In short: a cell is a self-sustaining and self-reproducing system of biopolymers. This definition gives a description of the basic properties of the “living” - the reproduction of what is similar to itself from what is not similar to itself.
In multicellular organisms, some cells lose the ability to reproduce, but they remain cells as long as they are able to conduct synthetic processes, regulate the transport of substances between the cell and the environment, and use energy for these processes. There are examples of anucleate cells; these are rather not cells themselves, but their remnants - membrane-clad areas of the cytoplasm with limited functional potency.
At one time, the first postulate of the cell theory was subject to numerous attacks and criticism. Some authors pointed out that in multicellular organisms, especially animals, in addition to cells, there are also intercellular, intermediate substances, which also seemed to have the properties of living things.
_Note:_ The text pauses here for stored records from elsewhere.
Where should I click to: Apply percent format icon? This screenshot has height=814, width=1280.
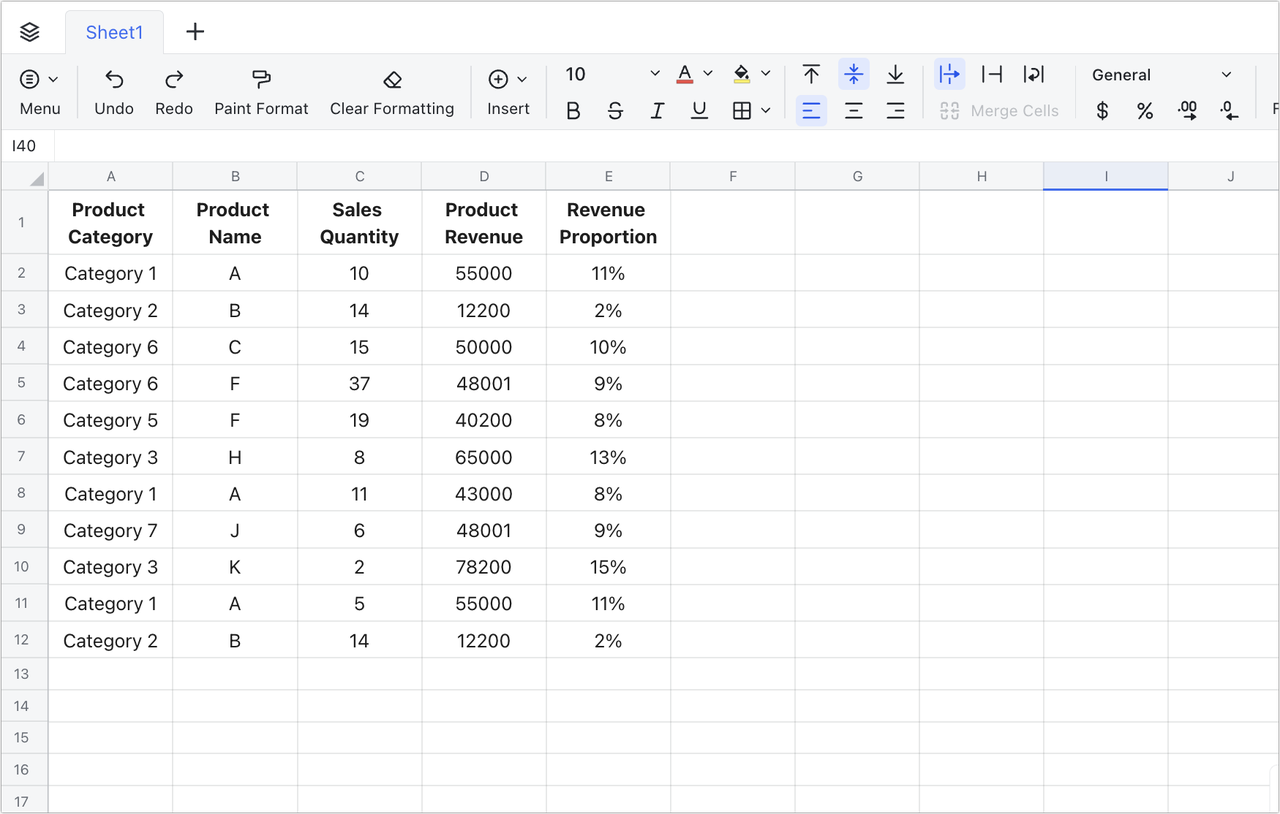(x=1145, y=111)
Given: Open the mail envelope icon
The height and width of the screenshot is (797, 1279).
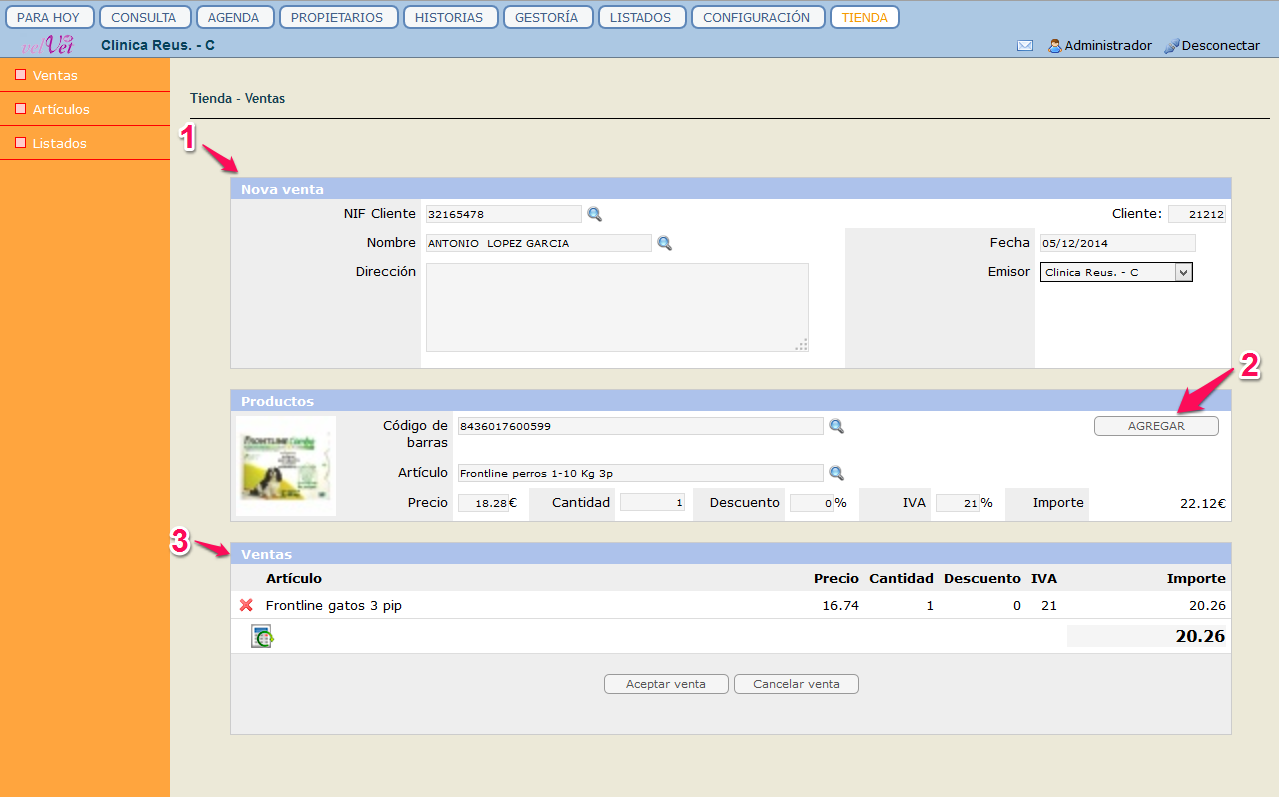Looking at the screenshot, I should pos(1025,46).
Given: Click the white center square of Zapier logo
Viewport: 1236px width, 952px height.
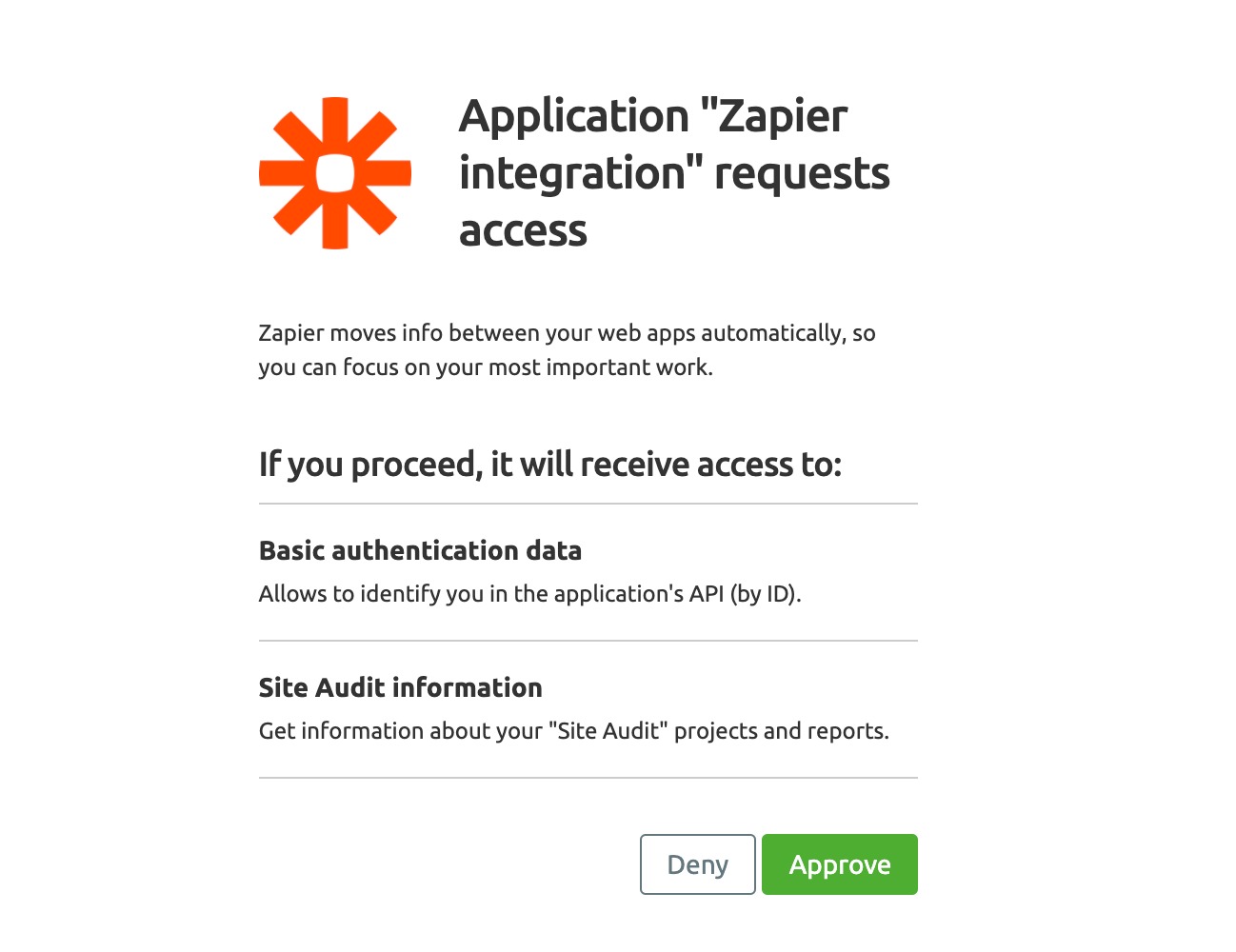Looking at the screenshot, I should click(335, 173).
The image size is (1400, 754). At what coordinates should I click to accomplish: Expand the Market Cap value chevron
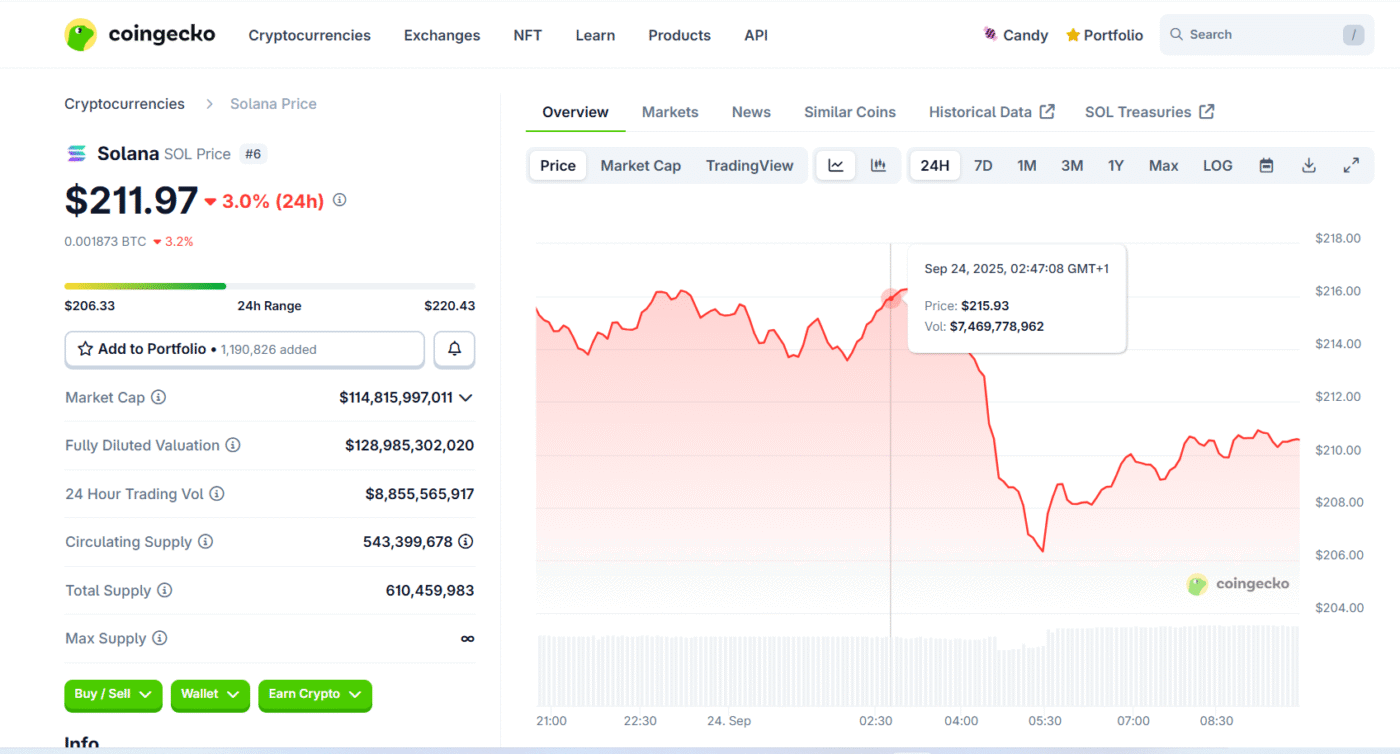coord(465,398)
However, it has been shown that intercellular substances are not independent formations, but products of the activity of individual groups of cells.
Other objections concerned the fact that in animals, in addition to individual cells, so-called symplasts and syncytia are often found, and in plant cells - plasmodia. According to the morphological description, these are large cytoplasmic formations with many nuclei, not divided into separate cellular territories. Examples of such symplasts include muscle fibers of vertebrates or the epidermis of tapeworms, as well as plasmodia in lower myxomycete fungi. However, if you follow the development of such “non-cellular” forms, you can easily be convinced that they arise secondarily due to the fusion of individual cells or as a result of the division of some nuclei without separation of the cytoplasm, i.e. without cytotomy.